Text extract:
Everything You Thought We’d Forgotten by Jason E. Lewis--at Oboro--collects together a series of text-based interactive works that explore the border lands between conflicting cultural identities, memory and history, and the visual and the textual. Common to all these works is a formal concern with how kinetics and interactivity can be used to expand how digital texts can be written, read and performed. The exhibition includes What They Speak When They Speak to Me, an interactive poem about mistaken identity that is read by tracing a fingertip through a mass of writhing letters; I Know What You’re Thinking, a program that reminds you of forgotten conversations by dredging your hard drive for the textual flotsam found in emails, instant messages and documents; Nine, a dynamic poem examining lives that could have been—but were not—lived; TextOrgan, a series of poems read by spraying them on the wall like grafitti; Intralocutor, an interactive installation about the connection between what you say and how you say it; and the mobile messaging work Cityspeak, which enables mobile device users to “talk back” to large-scale public displays.

Set task: In the exhibition text above, how is the poem What They Speak When They Speak to Me read?

Records shown:
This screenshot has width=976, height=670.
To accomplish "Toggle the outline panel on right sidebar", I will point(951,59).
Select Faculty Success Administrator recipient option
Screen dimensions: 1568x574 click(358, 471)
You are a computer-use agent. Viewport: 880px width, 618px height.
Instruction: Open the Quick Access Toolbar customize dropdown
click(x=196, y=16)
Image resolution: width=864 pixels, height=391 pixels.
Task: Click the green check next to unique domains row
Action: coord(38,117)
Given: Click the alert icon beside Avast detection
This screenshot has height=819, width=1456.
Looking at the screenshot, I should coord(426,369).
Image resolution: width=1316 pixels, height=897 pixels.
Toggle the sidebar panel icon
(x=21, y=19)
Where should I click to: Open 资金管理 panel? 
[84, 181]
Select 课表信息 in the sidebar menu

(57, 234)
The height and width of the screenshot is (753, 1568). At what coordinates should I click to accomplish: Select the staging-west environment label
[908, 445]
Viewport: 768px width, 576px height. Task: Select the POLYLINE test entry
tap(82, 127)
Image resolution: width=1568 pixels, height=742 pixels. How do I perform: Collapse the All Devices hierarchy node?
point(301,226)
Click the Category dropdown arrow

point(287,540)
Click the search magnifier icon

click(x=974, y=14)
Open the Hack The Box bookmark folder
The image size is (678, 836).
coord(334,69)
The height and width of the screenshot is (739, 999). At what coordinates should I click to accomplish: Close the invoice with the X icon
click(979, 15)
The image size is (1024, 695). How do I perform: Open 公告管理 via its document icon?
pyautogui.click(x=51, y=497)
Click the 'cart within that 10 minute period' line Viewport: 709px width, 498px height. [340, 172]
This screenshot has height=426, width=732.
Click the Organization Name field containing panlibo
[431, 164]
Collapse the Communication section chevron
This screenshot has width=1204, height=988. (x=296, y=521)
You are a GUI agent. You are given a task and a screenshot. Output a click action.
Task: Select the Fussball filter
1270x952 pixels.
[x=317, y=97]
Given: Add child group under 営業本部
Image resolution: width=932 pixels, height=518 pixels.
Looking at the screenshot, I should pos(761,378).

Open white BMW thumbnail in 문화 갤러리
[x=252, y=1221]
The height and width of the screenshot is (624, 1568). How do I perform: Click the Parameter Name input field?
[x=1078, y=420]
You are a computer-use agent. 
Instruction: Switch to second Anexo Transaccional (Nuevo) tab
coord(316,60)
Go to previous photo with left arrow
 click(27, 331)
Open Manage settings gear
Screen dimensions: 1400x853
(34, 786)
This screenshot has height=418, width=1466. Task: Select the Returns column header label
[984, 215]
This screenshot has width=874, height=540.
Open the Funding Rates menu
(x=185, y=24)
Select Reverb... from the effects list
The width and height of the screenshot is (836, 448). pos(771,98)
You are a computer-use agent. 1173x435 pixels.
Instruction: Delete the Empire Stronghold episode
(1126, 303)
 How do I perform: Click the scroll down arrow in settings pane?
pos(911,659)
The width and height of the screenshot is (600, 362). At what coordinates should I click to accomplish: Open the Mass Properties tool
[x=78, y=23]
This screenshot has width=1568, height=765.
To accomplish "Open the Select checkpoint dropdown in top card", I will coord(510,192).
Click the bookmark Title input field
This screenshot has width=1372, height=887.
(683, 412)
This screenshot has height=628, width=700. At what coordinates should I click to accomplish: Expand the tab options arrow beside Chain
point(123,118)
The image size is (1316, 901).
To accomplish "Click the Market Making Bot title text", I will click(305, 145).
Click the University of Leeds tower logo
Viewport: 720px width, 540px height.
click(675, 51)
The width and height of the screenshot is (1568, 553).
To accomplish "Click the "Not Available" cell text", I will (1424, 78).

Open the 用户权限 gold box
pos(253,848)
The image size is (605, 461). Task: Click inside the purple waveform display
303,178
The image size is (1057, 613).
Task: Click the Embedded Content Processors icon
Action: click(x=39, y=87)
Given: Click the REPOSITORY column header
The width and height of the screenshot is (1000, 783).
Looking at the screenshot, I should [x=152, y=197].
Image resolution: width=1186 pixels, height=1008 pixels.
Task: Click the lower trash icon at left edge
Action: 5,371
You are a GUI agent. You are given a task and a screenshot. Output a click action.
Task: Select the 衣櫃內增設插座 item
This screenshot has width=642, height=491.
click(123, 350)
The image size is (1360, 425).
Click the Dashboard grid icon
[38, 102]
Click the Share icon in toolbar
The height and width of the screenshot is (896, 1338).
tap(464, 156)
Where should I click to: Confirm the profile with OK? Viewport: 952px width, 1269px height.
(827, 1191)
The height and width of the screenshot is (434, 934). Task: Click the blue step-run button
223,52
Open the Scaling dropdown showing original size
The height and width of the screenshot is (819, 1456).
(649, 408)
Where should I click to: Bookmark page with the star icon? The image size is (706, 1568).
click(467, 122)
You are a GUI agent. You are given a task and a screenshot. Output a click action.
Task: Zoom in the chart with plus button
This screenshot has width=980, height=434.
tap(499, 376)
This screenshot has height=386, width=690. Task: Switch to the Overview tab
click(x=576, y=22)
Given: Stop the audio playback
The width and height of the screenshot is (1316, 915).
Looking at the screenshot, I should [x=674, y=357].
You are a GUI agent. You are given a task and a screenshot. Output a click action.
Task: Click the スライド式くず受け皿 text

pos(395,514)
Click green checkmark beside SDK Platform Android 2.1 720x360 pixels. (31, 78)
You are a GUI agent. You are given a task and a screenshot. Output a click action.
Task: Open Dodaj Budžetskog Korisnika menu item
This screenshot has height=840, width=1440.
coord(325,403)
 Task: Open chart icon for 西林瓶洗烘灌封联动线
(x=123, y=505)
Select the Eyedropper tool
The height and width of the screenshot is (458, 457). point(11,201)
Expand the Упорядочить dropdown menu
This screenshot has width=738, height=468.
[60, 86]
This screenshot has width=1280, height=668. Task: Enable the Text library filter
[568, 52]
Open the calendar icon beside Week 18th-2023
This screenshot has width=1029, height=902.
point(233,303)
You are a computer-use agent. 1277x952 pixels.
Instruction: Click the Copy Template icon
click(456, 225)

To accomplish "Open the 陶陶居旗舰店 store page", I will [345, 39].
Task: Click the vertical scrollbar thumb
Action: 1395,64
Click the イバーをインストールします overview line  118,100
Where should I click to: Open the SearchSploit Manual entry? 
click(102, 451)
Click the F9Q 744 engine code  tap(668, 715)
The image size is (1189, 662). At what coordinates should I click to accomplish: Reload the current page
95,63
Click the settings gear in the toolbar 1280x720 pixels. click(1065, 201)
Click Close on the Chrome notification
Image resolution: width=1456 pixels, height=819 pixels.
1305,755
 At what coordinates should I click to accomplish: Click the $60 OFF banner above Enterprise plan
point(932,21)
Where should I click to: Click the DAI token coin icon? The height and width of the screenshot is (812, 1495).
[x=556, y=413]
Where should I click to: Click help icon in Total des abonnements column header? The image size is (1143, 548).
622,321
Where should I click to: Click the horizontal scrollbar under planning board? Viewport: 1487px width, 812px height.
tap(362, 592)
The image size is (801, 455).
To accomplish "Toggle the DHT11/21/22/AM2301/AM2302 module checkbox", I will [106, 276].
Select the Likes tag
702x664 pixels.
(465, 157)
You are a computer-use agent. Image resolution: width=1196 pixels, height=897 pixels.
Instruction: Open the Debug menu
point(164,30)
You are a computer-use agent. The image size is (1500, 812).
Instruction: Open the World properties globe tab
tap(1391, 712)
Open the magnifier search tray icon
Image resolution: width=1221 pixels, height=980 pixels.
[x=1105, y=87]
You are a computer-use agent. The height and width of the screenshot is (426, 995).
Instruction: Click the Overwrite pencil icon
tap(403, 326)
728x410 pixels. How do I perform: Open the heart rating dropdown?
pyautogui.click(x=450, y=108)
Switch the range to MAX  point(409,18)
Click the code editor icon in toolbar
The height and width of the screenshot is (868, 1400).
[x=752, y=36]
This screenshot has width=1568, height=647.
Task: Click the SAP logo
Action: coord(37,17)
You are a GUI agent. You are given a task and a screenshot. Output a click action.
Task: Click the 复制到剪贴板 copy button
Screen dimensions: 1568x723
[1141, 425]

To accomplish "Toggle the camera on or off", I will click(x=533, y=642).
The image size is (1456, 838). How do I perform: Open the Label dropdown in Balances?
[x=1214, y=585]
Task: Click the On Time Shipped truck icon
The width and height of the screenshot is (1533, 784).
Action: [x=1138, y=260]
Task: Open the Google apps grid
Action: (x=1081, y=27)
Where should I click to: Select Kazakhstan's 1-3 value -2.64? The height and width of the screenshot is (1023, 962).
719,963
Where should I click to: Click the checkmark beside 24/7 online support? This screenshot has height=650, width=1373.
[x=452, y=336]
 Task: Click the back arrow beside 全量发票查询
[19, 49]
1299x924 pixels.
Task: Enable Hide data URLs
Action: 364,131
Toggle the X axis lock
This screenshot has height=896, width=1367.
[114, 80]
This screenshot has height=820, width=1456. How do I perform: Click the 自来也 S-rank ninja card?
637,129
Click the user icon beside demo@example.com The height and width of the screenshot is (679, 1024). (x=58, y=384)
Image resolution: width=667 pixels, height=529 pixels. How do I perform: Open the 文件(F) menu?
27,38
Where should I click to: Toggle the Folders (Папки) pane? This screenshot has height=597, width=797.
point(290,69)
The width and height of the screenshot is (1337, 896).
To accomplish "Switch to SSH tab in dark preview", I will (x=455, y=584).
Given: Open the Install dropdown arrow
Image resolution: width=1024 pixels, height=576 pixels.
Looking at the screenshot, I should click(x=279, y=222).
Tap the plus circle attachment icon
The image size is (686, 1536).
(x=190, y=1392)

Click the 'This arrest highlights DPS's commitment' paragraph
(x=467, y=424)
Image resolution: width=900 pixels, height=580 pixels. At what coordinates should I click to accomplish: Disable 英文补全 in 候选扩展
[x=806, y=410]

Result: By tracing a fingertip through a mass of writhing letters.